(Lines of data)

** Begin **

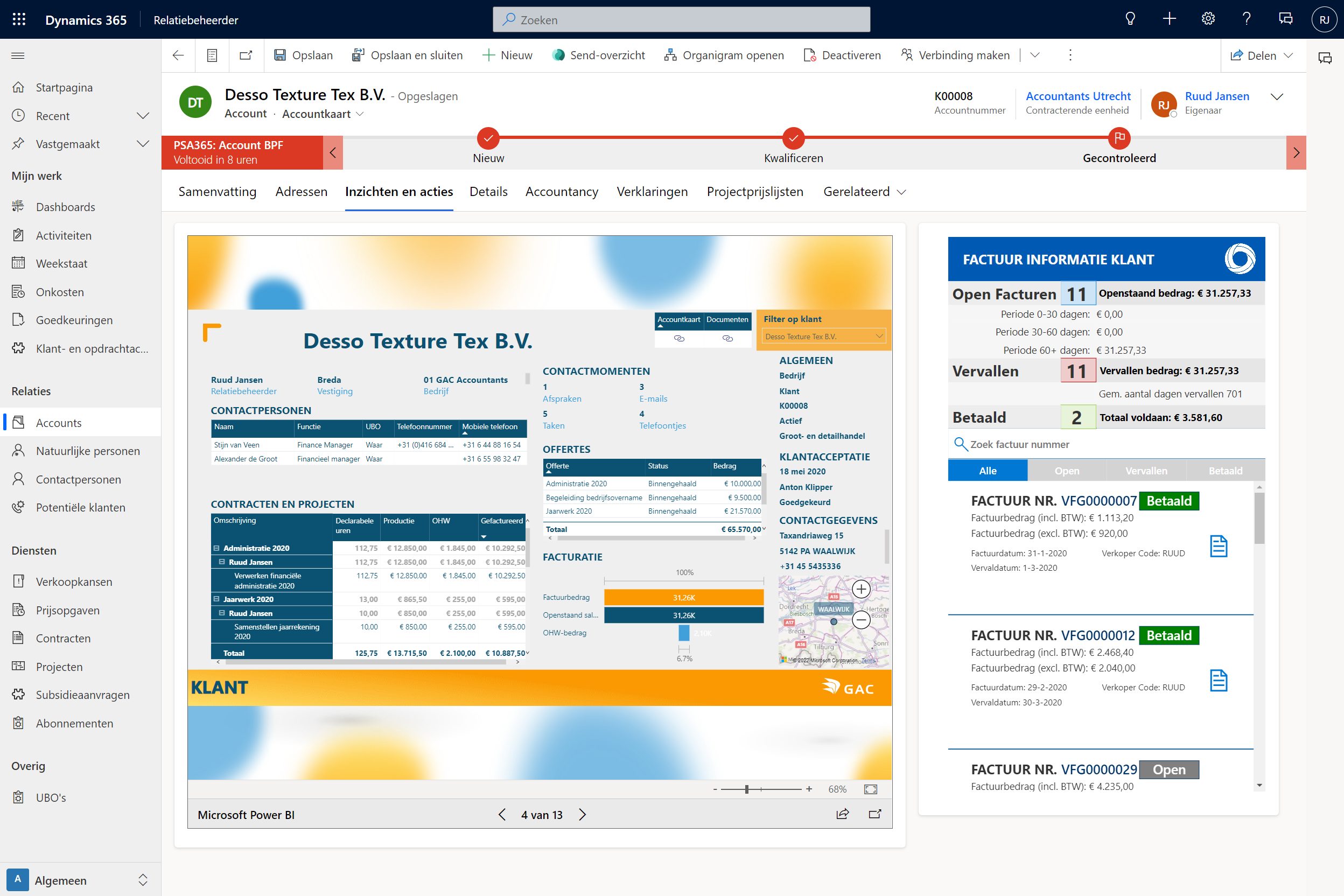Open the Accountants Utrecht link
Viewport: 1344px width, 896px height.
pyautogui.click(x=1077, y=96)
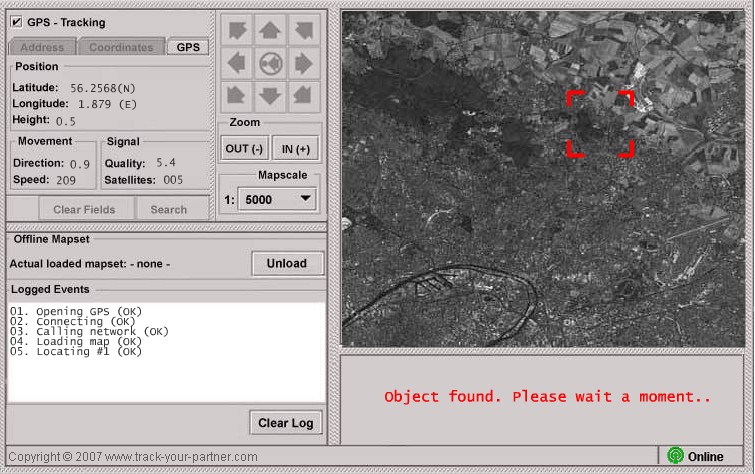The height and width of the screenshot is (474, 755).
Task: Click the red target marker on map
Action: [601, 124]
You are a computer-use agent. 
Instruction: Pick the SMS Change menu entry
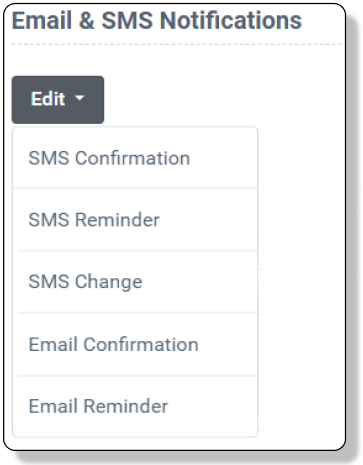135,282
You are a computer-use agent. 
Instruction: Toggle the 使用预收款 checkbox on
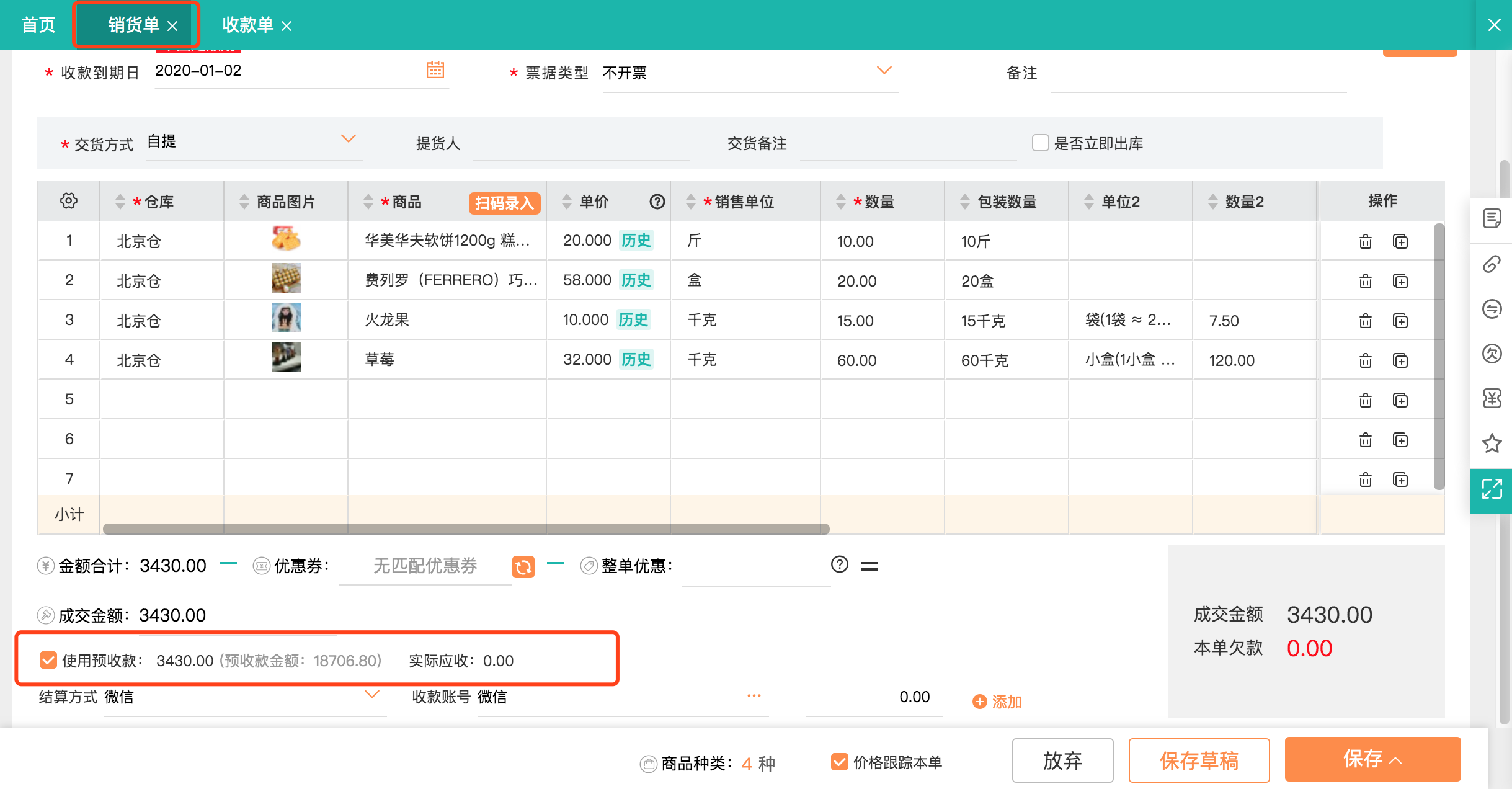click(47, 660)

** End **

Problem statement
Transcribe every one of the entries above word for word, leaving out the pictures.

Response to this exercise
Open the Accountants Utrecht link
Viewport: 1344px width, 896px height.
pyautogui.click(x=1077, y=96)
The height and width of the screenshot is (474, 755).
Task: Click the red target marker on map
Action: [601, 124]
You are a computer-use agent. 
Instruction: Pick the SMS Change menu entry
135,282
You are a computer-use agent. 
Instruction: Toggle the 使用预收款 checkbox on
click(47, 660)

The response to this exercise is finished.